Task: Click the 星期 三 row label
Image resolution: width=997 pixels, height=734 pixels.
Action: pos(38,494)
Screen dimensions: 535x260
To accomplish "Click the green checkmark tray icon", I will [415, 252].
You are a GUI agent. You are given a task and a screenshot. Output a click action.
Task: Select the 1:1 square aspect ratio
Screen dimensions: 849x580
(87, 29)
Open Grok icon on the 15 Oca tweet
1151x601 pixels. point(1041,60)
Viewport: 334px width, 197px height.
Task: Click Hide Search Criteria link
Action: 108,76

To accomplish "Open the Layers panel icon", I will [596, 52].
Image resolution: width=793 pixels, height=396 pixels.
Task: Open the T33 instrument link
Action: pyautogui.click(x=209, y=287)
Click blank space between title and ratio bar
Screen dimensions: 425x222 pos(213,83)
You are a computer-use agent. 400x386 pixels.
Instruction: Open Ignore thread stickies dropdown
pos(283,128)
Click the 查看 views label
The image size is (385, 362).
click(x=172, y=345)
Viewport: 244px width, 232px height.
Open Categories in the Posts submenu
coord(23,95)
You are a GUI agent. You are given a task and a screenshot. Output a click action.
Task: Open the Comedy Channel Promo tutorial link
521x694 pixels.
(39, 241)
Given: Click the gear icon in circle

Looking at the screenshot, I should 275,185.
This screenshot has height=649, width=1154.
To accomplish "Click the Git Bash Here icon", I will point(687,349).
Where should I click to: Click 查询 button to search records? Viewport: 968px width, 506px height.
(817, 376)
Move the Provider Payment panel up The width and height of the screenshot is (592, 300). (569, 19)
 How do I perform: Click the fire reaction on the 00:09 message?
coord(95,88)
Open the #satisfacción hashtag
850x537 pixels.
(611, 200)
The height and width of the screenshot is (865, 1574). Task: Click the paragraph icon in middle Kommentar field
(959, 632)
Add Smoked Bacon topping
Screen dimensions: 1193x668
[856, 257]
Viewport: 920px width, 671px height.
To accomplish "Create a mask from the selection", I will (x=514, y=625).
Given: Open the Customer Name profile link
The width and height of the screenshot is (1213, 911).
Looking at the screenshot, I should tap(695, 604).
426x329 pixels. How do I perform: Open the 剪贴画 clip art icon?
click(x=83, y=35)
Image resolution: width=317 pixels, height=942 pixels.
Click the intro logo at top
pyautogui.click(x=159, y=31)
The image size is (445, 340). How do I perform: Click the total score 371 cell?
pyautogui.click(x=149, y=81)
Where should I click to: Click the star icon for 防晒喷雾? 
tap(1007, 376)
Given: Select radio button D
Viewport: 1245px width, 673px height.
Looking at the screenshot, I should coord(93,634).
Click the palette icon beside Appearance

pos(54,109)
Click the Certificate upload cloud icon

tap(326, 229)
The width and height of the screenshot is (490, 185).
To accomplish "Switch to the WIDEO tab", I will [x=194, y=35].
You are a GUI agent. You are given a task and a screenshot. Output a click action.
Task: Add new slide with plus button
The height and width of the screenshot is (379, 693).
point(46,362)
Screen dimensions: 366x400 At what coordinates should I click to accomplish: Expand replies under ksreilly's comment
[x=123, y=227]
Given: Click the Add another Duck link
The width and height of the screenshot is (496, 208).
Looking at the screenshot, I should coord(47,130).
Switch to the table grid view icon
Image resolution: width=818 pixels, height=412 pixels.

:::

■ Work required: The whole listing, restated word for word, is the expected answer.

■ Response below:
Task: Click the 星期 三 row label
Image resolution: width=997 pixels, height=734 pixels.
Action: pos(38,494)
Screen dimensions: 535x260
To accomplish "Click the green checkmark tray icon", I will [415, 252].
You are a GUI agent. You are given a task and a screenshot. Output a click action.
Task: Select the 1:1 square aspect ratio
Screen dimensions: 849x580
(87, 29)
Open Grok icon on the 15 Oca tweet
1151x601 pixels. point(1041,60)
Viewport: 334px width, 197px height.
Task: Click Hide Search Criteria link
Action: 108,76

To accomplish "Open the Layers panel icon", I will [596, 52].
Image resolution: width=793 pixels, height=396 pixels.
Task: Open the T33 instrument link
Action: pyautogui.click(x=209, y=287)
Click blank space between title and ratio bar
Screen dimensions: 425x222 pos(213,83)
You are a computer-use agent. 400x386 pixels.
Instruction: Open Ignore thread stickies dropdown
pos(283,128)
Click the 查看 views label
The image size is (385, 362).
click(x=172, y=345)
Viewport: 244px width, 232px height.
Open Categories in the Posts submenu
coord(23,95)
You are a GUI agent. You are given a task and a screenshot. Output a click action.
Task: Open the Comedy Channel Promo tutorial link
521x694 pixels.
(39, 241)
Given: Click the gear icon in circle

Looking at the screenshot, I should 275,185.
This screenshot has height=649, width=1154.
To accomplish "Click the Git Bash Here icon", I will point(687,349).
Where should I click to: Click 查询 button to search records? Viewport: 968px width, 506px height.
(817, 376)
Move the Provider Payment panel up The width and height of the screenshot is (592, 300). (569, 19)
 How do I perform: Click the fire reaction on the 00:09 message?
coord(95,88)
Open the #satisfacción hashtag
850x537 pixels.
(611, 200)
The height and width of the screenshot is (865, 1574). Task: Click the paragraph icon in middle Kommentar field
(959, 632)
Add Smoked Bacon topping
Screen dimensions: 1193x668
[856, 257]
Viewport: 920px width, 671px height.
To accomplish "Create a mask from the selection", I will (x=514, y=625).
Given: Open the Customer Name profile link
The width and height of the screenshot is (1213, 911).
Looking at the screenshot, I should tap(695, 604).
426x329 pixels. How do I perform: Open the 剪贴画 clip art icon?
click(x=83, y=35)
Image resolution: width=317 pixels, height=942 pixels.
Click the intro logo at top
pyautogui.click(x=159, y=31)
The image size is (445, 340). How do I perform: Click the total score 371 cell?
pyautogui.click(x=149, y=81)
Where should I click to: Click the star icon for 防晒喷雾? 
tap(1007, 376)
Given: Select radio button D
Viewport: 1245px width, 673px height.
Looking at the screenshot, I should coord(93,634).
Click the palette icon beside Appearance

pos(54,109)
Click the Certificate upload cloud icon

tap(326, 229)
The width and height of the screenshot is (490, 185).
To accomplish "Switch to the WIDEO tab", I will [x=194, y=35].
You are a GUI agent. You are given a task and a screenshot. Output a click action.
Task: Add new slide with plus button
The height and width of the screenshot is (379, 693).
point(46,362)
Screen dimensions: 366x400 At what coordinates should I click to accomplish: Expand replies under ksreilly's comment
[x=123, y=227]
Given: Click the Add another Duck link
The width and height of the screenshot is (496, 208).
Looking at the screenshot, I should coord(47,130).
Switch to the table grid view icon
Image resolution: width=818 pixels, height=412 pixels.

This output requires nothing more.